═══ Отрывок беседы ═══

ИБ: Когда концентрируешься на том, что для тебя представляется
наиболее существенным. А уж здесь монотонность - не то чтобы была совсем
исключена, но... И кроме того, в моем бизнесе, в литературе, работа так или
иначе проецируется на жизнь. И жизнь начинает зависеть от того, что ты
делаешь на бумаге. И если в жизни повторение каких-то ситуаций еще возможно,
то на бумаге это как бы немыслимо, потому что в литературе или искусстве
такие повторения будут называться клише, да? И также, как ты избегаешь
клиширования в литературе, ты стараешься уклониться от этого - каким-то
естественным образом - и в нормальном, повседневном существовании. То есть
происходит как бы безоткатное, линейное движение.
СВ: Вы как-то сказали мне, что не разделяете свою жизнь на
периоды. А если говорить о жизни внутренней?
ИБ: Это замечательный вопрос, Соломон, но отвечать на него
трудно по одной простой причине: я никогда всерьез к себе не относился. И
это ни в коем случае не кокетство. И вообще, за переменами внутренними
следить невозможно, если только они не принимают качественного характера.
Когда происходит нечто, чего ты сам за собой не подозревал.
СВ: В жизни или на бумаге?
ИБ: В мозгу. Но замечаешь это именно сочиняя, когда вдруг до
чего-то дописываешься. Когда в голову приходит какая-то фраза, которая в
общем, оказывается правдой и для твоего внутреннего состояния, да? Один
такой момент я помню очень отчетливо, это было году в 62-ом. Я написал
стихи: "Все чуждо в доме новому жильцу". На самом-то деле это, конечно, не
про жильца, это метафора такая была. Потому что я вдруг понял, что стал не
то чтобы новым человеком, но что в то же Тело вселилась другая душа. И мне
вдруг стало понятно, что я - это другое я. С тех пор такого порядка перемен
со мною, пожалуй, не происходило. Но, конечно, интонация...
СВ: Поэтическая?
ИБ:...того, что ложится на бумагу,- эта интонация изменилась.

═══

Задача:
Согласуются ли с отрывком беседы эти утверждения? Для каждого ответьте «да» или «нет» и дословно процитируйте решающие слова отрывка.
1. Стихи «Все чуждо в доме новому жильцу» ИБ написал около 1962 года.
2. По словам ИБ, за внутренними переменами легко следить.
3. ИБ говорит, что повторения в литературе или искусстве называются клише.
Опирайтесь только на отрывок беседы.

═══ Предоставленные записи ═══

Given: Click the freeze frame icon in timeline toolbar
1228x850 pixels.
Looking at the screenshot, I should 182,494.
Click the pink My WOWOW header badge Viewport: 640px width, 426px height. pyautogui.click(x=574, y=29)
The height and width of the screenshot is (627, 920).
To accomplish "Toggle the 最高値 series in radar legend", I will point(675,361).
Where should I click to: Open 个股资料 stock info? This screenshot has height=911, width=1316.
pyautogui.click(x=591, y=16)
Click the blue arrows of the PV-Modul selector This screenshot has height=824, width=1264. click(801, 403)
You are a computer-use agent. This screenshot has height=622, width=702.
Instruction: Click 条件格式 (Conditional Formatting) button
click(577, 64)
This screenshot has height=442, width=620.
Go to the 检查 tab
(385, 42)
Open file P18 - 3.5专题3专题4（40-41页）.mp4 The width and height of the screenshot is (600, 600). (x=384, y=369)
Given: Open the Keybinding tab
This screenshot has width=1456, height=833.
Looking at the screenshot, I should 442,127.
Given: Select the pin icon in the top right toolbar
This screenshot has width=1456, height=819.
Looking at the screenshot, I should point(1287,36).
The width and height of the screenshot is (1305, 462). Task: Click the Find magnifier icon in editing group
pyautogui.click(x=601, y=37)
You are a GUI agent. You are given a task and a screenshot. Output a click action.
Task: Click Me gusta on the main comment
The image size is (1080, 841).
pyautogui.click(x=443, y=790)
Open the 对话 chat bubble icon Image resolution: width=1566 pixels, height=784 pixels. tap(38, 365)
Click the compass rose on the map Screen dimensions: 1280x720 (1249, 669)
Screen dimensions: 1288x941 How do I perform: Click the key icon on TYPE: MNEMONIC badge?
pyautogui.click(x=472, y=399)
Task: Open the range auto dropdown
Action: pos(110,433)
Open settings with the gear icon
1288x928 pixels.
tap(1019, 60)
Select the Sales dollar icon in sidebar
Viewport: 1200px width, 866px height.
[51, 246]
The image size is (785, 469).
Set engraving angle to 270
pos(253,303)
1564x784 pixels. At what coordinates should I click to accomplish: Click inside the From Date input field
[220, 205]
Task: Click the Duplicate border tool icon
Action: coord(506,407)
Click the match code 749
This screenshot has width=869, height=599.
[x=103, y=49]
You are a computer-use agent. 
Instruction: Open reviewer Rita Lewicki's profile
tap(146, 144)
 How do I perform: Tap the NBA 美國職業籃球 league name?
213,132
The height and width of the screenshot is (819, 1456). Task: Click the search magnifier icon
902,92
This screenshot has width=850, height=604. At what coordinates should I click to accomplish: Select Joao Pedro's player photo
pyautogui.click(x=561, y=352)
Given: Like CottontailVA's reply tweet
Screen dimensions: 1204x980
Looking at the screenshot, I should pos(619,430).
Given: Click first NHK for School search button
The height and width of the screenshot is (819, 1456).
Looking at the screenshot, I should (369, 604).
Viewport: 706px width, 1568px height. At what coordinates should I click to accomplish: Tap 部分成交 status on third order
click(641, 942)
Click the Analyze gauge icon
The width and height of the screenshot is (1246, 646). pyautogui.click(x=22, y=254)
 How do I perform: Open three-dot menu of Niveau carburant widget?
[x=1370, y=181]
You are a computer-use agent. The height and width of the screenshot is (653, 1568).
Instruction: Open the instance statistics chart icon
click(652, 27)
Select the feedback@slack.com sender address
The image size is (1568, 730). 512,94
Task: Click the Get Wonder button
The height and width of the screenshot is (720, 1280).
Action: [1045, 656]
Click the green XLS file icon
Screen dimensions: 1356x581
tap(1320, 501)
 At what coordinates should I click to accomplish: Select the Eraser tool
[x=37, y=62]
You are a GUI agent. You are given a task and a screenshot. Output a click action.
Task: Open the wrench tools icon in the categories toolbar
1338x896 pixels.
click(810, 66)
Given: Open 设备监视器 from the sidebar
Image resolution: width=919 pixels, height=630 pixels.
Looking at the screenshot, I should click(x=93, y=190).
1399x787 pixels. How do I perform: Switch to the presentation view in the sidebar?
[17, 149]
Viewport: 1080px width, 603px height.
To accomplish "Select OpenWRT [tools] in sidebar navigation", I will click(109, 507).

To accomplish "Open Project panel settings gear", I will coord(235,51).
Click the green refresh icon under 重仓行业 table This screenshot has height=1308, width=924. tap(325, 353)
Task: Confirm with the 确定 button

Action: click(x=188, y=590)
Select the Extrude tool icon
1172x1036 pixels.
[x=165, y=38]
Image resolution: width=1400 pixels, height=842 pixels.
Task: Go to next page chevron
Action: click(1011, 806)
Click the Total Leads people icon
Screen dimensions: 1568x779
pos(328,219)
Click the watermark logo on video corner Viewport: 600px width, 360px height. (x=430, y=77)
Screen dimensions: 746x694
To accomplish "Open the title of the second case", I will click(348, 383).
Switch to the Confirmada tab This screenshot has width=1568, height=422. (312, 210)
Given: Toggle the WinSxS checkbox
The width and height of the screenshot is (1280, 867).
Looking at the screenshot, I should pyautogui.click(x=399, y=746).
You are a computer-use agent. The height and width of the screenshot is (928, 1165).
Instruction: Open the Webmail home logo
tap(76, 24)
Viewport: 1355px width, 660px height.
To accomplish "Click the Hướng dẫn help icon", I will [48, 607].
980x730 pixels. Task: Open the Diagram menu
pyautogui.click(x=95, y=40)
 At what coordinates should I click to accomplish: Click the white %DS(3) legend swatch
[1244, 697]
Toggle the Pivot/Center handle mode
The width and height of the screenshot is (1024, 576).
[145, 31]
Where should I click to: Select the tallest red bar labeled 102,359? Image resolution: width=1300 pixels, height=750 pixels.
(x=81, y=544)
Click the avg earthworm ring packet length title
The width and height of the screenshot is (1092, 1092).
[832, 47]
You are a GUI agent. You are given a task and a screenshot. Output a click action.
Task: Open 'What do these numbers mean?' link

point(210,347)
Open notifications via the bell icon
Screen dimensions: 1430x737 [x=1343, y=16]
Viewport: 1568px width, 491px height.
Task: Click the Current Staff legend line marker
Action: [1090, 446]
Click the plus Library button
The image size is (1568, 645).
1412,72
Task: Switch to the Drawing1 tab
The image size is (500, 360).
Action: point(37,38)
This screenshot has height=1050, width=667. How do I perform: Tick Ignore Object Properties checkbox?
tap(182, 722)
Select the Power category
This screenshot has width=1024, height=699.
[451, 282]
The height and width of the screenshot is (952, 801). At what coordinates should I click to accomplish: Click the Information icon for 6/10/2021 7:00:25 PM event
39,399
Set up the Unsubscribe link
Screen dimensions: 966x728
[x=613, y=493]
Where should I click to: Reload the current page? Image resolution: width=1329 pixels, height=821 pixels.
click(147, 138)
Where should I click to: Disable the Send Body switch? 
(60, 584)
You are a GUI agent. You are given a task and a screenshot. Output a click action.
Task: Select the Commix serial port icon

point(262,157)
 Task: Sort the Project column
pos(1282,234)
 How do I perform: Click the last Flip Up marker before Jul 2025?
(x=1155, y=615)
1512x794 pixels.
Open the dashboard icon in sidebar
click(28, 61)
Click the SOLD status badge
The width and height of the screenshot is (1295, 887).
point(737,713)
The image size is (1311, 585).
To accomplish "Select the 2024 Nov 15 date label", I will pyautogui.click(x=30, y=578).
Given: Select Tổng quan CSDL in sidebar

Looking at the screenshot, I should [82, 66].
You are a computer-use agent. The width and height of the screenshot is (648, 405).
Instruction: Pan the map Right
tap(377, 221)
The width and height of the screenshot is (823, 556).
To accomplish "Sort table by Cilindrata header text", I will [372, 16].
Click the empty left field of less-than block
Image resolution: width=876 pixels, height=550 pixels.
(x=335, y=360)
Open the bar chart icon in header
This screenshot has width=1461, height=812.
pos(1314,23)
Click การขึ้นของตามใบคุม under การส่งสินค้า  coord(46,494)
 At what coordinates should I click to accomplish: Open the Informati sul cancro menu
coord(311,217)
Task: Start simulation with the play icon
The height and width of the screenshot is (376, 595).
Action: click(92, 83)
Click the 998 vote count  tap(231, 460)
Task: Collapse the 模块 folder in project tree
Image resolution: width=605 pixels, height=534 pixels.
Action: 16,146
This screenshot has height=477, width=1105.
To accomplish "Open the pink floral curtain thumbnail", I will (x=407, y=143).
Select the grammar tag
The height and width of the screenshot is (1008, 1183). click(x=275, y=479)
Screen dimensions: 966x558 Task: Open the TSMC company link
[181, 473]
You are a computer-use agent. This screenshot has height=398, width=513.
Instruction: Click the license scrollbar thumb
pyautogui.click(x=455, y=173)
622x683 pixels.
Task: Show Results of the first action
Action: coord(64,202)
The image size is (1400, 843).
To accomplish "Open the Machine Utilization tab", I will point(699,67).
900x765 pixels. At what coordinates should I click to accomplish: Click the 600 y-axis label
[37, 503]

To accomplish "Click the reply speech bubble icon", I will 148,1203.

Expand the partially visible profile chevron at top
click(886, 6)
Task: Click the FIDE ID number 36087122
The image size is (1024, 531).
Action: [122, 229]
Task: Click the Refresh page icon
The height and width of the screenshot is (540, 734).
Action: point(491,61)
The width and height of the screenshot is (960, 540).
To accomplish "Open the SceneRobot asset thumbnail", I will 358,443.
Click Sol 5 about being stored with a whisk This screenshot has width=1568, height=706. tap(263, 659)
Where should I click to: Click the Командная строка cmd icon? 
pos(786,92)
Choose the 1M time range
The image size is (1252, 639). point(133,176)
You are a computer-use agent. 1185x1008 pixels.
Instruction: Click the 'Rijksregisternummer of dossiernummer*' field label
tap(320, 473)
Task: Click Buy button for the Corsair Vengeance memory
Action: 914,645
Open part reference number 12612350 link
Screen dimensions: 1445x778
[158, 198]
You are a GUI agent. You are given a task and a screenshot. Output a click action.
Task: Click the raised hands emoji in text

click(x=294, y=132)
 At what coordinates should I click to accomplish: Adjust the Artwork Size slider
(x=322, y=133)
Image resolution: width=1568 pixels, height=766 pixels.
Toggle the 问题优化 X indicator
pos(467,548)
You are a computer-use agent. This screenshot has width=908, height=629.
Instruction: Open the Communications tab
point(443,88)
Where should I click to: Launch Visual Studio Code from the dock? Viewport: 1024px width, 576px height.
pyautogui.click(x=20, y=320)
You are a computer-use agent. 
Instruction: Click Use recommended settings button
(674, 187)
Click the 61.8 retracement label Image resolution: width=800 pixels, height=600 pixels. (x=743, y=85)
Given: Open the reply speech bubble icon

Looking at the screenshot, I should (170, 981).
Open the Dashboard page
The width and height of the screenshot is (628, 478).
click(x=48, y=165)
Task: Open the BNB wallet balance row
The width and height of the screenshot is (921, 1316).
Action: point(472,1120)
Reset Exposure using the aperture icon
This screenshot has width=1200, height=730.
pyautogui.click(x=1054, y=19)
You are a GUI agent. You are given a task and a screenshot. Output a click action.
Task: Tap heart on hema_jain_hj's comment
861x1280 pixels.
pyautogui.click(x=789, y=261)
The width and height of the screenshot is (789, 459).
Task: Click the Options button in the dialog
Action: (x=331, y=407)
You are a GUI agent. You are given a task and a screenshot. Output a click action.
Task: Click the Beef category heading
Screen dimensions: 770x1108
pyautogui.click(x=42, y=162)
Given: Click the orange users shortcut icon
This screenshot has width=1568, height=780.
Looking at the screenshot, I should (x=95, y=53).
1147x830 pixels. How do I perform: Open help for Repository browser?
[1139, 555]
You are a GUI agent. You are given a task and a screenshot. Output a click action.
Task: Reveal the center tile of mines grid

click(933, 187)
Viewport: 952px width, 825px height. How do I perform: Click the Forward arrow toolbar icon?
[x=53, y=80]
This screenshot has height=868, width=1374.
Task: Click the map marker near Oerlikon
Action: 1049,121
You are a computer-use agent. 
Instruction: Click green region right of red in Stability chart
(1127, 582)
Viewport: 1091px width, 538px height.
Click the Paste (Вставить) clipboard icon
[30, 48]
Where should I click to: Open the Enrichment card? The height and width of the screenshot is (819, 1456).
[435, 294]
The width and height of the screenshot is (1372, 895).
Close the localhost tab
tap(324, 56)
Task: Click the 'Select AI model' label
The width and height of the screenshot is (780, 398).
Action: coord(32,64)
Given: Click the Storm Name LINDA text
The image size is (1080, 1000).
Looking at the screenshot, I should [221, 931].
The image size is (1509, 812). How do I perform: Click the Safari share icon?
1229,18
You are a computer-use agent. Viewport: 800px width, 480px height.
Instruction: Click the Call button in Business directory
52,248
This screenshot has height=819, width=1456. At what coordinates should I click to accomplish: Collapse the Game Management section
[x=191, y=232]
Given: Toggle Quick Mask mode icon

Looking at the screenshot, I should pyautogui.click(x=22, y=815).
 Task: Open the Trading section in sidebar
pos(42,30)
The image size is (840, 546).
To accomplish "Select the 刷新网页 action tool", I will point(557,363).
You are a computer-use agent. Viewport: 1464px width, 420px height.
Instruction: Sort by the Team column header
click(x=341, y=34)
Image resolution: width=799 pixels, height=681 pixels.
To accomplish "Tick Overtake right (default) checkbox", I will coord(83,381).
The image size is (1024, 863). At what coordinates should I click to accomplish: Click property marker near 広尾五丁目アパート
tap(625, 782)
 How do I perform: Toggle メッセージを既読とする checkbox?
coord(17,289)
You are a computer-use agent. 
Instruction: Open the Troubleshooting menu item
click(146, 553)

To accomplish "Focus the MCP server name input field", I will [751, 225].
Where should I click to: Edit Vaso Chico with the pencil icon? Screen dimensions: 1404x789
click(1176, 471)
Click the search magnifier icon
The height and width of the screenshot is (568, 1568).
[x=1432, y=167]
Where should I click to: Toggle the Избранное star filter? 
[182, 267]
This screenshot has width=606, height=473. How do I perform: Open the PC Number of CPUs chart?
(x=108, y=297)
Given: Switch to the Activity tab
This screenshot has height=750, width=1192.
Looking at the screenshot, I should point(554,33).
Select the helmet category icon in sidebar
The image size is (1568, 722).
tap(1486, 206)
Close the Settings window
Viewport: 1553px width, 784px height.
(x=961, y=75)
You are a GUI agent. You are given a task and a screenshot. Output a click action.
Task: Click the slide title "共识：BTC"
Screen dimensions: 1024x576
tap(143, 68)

═══

Ответ к заданию:
1. Да: «это было году в 62-ом. Я написал стихи».
2. Нет: «за переменами внутренними следить невозможно, если только они не принимают качественного характера».
3. Да: «в литературе или искусстве такие повторения будут называться клише».